Here, the key measure of success is the subject’s accuracy in predicting the US time. To test this hypothesis, we used each subject’s mean timing estimate from instrumental test trials as an index of his or her internal Compound C supplier prediction of outcome timing. We then examined the classical conditioning trials where the experienced US timing was closest (1/3 trials) to this internal US timing prediction (more accurate trials), and compared VS responses in these trials against those in all other trials (less accurate trials). As predicted, we found larger
responses to more accurate trials (t13 = 2.76, p = 0.016; Figure 5A). Furthermore, such a signal was not present in the VTA (p = 0.919) and direct comparison between VTA and VS revealed a trend for an interaction (ROI × accuracy: F1,52 = 3.57, p = 0.064). Second,
if this VS response is a measure of covert timing performance then, after large VS responses, subjects should not change their timing estimates on subsequent test trials. Again, by analogy to more conventional tasks, high VS BOLD responses are associated with reselecting the same option on the following trial (Li and Daw, 2011). To test this hypothesis, we calculated the change in subjects’ timing guesses between one test trial and the next. We then examined VS responses in the classical conditioning trials that occurred between these test trials. Again we examined trials that led to the smallest (1/3 trials) behavioral change tuclazepam (smaller update trials), and compared VS responses in these trials against those this website in all other trials (larger update trials). As expected, we found larger responses to smaller update trials (t13 = 2.20, p = 0.046; Figure 5B). Again, such a signal was not present in the VTA (p = 0.22).
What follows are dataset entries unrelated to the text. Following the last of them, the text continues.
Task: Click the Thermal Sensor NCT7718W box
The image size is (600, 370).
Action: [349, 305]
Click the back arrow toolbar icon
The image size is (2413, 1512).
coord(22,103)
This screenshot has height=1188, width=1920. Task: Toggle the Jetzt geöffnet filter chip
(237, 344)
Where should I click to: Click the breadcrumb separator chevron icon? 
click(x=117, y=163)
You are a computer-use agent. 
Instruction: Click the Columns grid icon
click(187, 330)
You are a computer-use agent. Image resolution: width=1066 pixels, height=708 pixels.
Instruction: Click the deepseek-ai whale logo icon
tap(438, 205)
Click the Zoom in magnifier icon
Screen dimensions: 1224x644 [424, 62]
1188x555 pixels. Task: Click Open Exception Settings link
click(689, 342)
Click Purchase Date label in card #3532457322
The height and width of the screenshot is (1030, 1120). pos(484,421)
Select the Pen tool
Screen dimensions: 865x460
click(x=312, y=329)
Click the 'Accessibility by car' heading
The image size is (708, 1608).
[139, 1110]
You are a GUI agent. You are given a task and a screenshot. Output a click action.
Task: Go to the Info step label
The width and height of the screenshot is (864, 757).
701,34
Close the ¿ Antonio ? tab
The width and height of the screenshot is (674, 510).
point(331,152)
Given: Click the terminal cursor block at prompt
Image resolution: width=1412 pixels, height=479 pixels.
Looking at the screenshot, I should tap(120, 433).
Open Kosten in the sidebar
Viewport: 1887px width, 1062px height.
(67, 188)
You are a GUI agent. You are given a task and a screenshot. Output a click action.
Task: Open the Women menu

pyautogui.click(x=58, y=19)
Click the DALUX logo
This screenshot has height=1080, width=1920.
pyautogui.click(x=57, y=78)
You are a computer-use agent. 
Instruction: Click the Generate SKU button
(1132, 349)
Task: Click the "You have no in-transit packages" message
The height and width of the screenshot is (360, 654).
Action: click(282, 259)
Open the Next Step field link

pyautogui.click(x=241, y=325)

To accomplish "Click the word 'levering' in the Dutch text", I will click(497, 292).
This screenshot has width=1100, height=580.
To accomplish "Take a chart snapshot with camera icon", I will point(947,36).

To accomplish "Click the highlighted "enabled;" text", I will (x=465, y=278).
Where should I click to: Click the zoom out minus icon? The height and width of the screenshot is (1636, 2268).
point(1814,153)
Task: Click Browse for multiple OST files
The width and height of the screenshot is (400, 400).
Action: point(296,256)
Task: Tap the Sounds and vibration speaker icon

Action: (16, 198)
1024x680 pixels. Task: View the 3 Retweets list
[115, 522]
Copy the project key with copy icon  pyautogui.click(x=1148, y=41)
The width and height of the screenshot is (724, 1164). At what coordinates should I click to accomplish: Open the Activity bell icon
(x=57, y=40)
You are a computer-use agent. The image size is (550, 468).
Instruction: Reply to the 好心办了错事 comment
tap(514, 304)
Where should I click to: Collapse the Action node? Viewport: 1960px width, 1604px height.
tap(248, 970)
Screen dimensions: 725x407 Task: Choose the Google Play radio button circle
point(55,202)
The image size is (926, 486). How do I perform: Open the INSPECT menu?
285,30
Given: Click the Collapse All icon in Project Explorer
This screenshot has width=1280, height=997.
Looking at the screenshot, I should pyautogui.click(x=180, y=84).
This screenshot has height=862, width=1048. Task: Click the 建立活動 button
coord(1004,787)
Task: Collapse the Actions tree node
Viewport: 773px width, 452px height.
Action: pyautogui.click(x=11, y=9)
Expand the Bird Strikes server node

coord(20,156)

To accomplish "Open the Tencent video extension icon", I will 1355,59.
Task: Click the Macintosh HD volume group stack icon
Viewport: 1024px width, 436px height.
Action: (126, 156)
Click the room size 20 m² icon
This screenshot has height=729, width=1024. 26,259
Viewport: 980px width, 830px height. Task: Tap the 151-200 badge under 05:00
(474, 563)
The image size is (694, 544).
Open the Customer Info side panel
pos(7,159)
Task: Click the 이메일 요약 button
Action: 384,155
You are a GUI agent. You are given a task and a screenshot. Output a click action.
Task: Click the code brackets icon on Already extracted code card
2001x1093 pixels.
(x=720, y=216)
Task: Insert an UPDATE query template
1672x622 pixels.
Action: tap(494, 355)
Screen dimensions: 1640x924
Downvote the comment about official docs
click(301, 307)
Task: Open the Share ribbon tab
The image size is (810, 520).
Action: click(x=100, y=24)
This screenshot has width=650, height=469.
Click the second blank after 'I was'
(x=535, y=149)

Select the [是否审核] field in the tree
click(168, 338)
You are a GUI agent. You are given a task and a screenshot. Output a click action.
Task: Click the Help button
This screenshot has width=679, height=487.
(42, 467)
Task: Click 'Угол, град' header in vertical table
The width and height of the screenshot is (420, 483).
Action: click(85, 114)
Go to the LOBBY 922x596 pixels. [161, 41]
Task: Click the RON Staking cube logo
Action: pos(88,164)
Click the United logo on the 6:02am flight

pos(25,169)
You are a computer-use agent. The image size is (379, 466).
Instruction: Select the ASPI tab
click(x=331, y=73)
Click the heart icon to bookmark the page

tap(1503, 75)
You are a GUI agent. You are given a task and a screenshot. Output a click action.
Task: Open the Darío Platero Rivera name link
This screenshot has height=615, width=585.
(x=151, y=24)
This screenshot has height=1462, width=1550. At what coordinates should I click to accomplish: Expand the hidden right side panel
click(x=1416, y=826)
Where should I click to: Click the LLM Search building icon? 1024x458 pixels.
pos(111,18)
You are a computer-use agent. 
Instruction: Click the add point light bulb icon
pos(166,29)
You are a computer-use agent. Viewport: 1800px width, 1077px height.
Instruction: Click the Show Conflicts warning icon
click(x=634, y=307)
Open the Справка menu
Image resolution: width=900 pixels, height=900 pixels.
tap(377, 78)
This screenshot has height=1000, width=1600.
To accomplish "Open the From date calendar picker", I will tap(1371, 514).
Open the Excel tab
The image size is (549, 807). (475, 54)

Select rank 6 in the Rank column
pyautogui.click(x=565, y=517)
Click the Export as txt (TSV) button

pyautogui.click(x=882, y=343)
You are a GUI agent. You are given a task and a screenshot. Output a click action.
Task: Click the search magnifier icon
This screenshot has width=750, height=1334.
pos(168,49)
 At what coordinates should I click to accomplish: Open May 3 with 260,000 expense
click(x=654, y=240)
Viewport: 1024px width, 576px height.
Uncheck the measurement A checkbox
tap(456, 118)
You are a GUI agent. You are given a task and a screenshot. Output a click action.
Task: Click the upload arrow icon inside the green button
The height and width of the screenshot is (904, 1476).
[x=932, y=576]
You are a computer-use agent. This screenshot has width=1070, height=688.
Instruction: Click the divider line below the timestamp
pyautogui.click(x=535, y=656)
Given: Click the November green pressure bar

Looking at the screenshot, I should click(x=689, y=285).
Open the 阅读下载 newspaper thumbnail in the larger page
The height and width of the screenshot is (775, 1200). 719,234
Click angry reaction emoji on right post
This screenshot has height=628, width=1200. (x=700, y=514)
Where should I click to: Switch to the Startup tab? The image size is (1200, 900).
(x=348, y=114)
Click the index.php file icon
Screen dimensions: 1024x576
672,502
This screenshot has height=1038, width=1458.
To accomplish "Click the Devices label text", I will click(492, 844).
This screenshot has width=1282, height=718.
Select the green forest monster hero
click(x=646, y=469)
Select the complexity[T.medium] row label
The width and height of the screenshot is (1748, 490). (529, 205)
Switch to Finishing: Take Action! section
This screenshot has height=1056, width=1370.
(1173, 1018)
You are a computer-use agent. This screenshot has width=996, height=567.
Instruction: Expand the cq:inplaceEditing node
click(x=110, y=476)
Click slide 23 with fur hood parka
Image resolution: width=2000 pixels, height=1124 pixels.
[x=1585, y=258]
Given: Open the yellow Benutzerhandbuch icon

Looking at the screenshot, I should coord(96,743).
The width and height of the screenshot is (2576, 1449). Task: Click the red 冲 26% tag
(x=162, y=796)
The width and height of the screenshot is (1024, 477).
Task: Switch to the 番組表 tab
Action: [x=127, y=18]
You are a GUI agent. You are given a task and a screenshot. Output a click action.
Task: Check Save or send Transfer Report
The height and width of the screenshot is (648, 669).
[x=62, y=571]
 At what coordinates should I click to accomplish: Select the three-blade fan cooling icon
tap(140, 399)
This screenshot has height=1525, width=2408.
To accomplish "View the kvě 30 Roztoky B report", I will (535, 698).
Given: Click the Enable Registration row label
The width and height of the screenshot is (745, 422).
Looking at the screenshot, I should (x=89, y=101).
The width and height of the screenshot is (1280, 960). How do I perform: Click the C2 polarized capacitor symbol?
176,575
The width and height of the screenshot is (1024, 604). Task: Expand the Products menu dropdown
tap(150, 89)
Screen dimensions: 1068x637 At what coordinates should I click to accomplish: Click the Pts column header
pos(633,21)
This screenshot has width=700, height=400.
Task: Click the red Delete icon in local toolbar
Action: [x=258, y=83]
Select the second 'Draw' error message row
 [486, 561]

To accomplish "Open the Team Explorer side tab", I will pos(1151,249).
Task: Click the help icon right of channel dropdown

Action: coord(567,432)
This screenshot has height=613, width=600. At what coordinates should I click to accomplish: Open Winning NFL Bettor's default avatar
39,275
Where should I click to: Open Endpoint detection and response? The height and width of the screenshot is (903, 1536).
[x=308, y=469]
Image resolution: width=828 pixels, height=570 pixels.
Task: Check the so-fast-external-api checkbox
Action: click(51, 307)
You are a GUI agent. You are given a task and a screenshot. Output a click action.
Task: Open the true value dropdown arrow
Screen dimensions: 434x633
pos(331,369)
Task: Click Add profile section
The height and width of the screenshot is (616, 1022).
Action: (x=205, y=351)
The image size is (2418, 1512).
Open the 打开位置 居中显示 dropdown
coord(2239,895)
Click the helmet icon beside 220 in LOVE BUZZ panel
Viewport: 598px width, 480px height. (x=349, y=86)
Our data show that the BOLD signal from the VTA, but not the VS, is consistent with TD reward prediction errors both to conditioned and unconditioned stimuli. However, in situations with uncertain reward timing, TD theory also predicts that activity in the waiting period between CS and US will be depressed
by continual small negative prediction errors, as each successive time bin fails to deliver a reward. This depression should be proportional to the predicted reward level and be more depressed for larger or higher probability predicted rewards. To examine this hypothesis, we modeled a constant ongoing negative reward prediction error in the time between CS and US in our variable timing trials (Figure 6A). In the VTA, parameter estimates were both negative on average (one sample t test: t27 = −4.4, p < 0.001) and exhibited a trend toward being more negative in proportion to the CS reward probability (t27 = −1.5, p = 0.08; Figure 6B). Neither of these effects held true in the VS (p = 0.23, 0.75). Formal testing between structures revealed that this ongoing depression of activity was significantly greater in the VTA than the VS (two sample t test: t27 = −2.4, p = 0.